He smiles then, a quirk of thin lips, and she wonders if he’s ever really smiled.

She decides she’d like to be around to see that someday, so she takes his outstretched hand in hers.

And that is how the story of Raymond Reddington and Elizabeth Keen ends.

Well, officially. Somewhere, in a small village where no one asks questions and everyone has secrets they do not wish to share, there is a man with burns on his back and too many secrets, and a woman who made it all worthwhile.


	4. Three Times Elizabeth Keen Did Not Trust a Criminal (and One Time She Did)

**Summary for the Chapter:**

> Odd who you choose to trust, or who you don't. Trust is weird like that. Canon compliant.

**Notes for the Chapter:**

> This too was written on my blog. This is a few days old, but I wanted to post it here too, to make sure everyone could read it. 
> 
> Enjoy! (I'm sorry to be publishing these all at once, I just get overly excited and write a lot when I'm into something.)

i.

Tom patters around the kitchen, the pads of his fingers brushing her back in reassurance as he leans into her side, the knuckles of his left hand turning white from gripping his cane.

“Only a few more days of this thing, and we’ll be home free, Lizzie. Then maybe we can take a vacation somewhere, hmm?” Tom’s lips brush the shell of her ear, and Liz shudders, a hum of contentment reverberating through Tom’s chest at that as he drops his lips to her neck, stubble scraping the sensitive skin there.

She swallows carefully, hoping that the tremble in her voice will be interpreted as arousal instead of fear.

“Yeah, only a few more days.”

Elizabeth lets the cool water from the tap taper down her fingers, pooling at the drain as she reaches for another plate.

She tries not to think of the box beneath the floorboards of their dining room— thinking of it will only bring more questions, and more questions mean more uncertainty about Tom.

She isn’t quite ready to doubt her husband, but she certainly does not trust him.

ii.

The cool steel sinks into her shoulder, and the scream that tears its way from her lips is almost unholy, and between the quiet hum of the chemicals in the bath behind her, and the smooth croon of Nat King Cole’s dulcet tones, Elizabeth Keen screams and keeps screaming.
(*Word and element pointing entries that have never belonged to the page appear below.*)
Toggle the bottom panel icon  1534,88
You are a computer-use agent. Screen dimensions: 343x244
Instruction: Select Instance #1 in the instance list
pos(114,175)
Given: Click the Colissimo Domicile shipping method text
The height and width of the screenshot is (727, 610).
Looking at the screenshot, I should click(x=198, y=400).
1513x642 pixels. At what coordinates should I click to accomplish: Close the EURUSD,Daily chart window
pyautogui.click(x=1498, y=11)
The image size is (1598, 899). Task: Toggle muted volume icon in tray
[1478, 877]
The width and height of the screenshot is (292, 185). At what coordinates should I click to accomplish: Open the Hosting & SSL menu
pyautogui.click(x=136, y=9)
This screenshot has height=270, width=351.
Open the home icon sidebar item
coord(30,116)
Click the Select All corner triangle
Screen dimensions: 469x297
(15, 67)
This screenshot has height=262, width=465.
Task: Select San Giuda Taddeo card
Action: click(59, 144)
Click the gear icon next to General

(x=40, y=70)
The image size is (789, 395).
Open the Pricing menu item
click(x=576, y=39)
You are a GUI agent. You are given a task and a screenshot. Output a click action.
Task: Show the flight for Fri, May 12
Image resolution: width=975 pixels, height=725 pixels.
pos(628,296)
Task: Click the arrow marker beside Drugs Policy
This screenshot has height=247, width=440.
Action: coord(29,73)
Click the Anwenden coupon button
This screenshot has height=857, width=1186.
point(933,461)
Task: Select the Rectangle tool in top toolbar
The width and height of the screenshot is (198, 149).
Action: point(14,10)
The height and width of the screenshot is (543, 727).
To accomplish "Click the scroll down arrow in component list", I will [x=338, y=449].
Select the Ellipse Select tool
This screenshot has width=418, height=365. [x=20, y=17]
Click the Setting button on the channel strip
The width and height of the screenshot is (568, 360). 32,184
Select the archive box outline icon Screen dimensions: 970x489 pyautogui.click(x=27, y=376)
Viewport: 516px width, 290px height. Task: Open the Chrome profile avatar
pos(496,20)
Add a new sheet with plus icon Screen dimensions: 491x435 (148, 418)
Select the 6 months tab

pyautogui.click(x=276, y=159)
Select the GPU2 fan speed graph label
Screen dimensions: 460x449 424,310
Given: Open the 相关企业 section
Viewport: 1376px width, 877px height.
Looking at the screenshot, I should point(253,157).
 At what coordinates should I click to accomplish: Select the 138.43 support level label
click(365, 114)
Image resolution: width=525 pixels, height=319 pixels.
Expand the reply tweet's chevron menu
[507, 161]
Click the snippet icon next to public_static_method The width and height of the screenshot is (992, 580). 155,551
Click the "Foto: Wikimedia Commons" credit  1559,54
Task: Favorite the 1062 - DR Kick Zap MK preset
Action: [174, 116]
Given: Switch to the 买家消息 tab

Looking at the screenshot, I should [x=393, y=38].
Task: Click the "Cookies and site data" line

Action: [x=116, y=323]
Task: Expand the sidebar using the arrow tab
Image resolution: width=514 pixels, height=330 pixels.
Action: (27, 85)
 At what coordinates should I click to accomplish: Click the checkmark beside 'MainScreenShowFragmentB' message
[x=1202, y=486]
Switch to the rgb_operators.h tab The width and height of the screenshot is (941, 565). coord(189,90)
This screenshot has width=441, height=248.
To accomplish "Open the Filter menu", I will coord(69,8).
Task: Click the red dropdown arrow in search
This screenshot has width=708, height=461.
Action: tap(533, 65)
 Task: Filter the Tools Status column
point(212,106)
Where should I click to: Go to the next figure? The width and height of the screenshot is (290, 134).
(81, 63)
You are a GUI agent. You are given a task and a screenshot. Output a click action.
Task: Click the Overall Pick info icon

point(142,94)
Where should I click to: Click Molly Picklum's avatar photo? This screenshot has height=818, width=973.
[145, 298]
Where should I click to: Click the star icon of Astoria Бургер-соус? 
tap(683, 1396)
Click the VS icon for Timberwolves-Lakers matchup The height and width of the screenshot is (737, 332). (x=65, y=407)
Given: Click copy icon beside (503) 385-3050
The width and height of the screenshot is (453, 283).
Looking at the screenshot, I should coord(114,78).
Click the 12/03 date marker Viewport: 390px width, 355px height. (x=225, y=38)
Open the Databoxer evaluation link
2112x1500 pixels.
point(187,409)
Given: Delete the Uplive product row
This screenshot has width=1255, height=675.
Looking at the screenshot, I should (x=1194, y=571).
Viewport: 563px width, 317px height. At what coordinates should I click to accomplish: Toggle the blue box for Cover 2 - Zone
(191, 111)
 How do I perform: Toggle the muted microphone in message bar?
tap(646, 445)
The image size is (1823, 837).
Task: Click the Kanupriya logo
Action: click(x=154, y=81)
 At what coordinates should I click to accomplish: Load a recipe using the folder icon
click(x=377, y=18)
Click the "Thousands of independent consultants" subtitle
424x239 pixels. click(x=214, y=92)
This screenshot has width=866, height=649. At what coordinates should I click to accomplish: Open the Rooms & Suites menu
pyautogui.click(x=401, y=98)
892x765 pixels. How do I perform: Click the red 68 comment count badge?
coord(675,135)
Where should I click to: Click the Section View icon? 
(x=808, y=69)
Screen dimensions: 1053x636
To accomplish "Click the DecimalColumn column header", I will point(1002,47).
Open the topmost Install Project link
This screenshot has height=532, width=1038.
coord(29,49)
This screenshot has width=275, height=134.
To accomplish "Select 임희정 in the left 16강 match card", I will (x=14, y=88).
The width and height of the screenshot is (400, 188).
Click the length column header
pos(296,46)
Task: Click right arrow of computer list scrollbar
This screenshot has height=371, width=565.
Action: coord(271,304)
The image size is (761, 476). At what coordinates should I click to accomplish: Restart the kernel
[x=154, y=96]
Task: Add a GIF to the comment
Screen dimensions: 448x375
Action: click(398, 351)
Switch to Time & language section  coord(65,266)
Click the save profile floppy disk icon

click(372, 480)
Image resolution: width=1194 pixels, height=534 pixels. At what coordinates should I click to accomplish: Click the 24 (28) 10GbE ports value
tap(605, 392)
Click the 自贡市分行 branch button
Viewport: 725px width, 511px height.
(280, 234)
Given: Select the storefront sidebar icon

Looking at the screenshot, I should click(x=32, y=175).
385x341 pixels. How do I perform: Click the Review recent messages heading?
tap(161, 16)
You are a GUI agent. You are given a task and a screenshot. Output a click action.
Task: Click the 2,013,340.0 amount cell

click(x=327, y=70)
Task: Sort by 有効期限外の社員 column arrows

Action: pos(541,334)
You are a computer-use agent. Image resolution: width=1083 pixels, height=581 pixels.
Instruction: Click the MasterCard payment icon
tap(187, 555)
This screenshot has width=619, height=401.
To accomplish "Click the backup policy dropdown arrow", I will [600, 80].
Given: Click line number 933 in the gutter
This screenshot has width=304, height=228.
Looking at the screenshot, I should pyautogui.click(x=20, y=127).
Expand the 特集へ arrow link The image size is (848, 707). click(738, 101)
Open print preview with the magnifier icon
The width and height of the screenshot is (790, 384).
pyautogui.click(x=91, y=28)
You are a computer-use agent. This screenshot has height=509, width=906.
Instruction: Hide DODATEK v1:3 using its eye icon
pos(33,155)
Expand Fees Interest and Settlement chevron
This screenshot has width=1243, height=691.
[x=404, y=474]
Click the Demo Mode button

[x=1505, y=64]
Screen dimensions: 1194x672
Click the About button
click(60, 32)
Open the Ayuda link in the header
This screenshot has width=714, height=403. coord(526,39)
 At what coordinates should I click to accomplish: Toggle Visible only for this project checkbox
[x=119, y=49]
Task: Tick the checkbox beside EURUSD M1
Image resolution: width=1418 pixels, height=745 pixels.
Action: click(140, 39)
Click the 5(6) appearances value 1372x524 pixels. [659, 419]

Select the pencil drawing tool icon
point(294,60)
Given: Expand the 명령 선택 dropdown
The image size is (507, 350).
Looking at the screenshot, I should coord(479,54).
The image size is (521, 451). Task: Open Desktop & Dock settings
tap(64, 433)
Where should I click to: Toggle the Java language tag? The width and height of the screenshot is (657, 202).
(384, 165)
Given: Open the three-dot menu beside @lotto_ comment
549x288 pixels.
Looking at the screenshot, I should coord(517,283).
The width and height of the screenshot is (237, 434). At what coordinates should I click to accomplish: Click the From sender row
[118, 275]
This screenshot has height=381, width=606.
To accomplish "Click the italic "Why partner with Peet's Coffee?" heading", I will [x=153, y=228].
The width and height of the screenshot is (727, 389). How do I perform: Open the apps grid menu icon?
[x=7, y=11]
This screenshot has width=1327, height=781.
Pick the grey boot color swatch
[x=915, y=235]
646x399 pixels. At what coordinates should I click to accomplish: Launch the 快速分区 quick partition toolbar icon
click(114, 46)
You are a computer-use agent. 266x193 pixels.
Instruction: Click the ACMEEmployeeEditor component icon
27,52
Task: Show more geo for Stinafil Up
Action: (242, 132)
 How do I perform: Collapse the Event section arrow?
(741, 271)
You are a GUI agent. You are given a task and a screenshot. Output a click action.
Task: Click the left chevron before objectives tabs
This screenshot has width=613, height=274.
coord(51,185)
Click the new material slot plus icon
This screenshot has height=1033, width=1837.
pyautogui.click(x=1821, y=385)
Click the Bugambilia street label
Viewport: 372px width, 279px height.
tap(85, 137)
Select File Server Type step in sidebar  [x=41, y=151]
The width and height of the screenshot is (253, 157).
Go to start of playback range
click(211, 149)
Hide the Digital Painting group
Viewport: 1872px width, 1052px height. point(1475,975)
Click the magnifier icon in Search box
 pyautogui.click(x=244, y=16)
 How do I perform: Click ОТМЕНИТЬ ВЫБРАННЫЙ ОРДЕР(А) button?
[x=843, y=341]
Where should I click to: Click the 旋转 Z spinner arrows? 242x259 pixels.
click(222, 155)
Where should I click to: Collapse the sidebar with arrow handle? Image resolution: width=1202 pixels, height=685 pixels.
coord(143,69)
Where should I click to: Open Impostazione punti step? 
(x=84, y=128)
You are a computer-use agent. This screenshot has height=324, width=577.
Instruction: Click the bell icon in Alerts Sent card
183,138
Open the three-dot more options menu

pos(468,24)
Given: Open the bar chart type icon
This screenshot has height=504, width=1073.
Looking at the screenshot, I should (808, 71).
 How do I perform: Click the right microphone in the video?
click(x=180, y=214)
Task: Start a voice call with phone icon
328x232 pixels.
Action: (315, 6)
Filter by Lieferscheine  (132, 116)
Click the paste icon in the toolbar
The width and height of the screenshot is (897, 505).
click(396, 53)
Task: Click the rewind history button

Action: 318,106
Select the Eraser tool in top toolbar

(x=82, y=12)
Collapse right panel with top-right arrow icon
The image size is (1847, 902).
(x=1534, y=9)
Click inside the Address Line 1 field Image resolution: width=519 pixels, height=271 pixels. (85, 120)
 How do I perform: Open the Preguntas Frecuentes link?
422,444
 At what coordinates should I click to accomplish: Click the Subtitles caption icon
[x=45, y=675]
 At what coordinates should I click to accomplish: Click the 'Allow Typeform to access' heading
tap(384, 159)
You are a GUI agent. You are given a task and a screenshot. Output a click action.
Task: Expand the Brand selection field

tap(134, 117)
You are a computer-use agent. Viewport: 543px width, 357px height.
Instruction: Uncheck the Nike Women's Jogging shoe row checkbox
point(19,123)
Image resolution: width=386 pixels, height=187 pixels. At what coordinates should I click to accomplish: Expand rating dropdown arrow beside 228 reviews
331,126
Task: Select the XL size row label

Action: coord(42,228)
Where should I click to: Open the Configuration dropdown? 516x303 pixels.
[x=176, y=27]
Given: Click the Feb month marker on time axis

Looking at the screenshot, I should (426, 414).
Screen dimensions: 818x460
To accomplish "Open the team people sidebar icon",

Nowhere to run, nowhere to hide, there’s nothing. When she awakens, she runs as fast and as hard as she can, but the dog finds her first and so does Kornish. 

The second time she awakens, it is to the static quiet of no sound at all. It’s eerie and relieving all at once, and there he is, kneeling before her. Kind eyes stare into hers, and a hand lifts to her face, brushing an errant strand of hair behind her ear, and she very nearly wishes she could sink back into sleep, to listen to the sound of Reddington’s voice as she drifts away, but his voice is cold when he leaves her, dangerous and low and predatory, and she feels sick when it all ends with the sizzle of chemicals and not a scream to be heard. She still cannot trust him. 

_You’re a monster._

_Yes._

_How can you live with that?_

_By saving your life._

The book he has handed her is heavy like a tome, and she feels the weight of it resting in her arms, and this burden is so very heavy, almost too heavy, but she clings to it as a drowning man might cling to a life raft, as if that alone might save her from the tide that threatens to pull her under.

iii.

It begins with a question.

“What happened, Lizzie?”

She knows he is there before he speaks, and she can’t help but lift her tearstained face to face to see him standing over her, his coat hanging limply over his forearm and his fedora clasped in his hand.

Before she knows it, her story about the photo, about Tom, about everything, is filling the silence between them, and as the silence fills, the heaviness in her heart abates.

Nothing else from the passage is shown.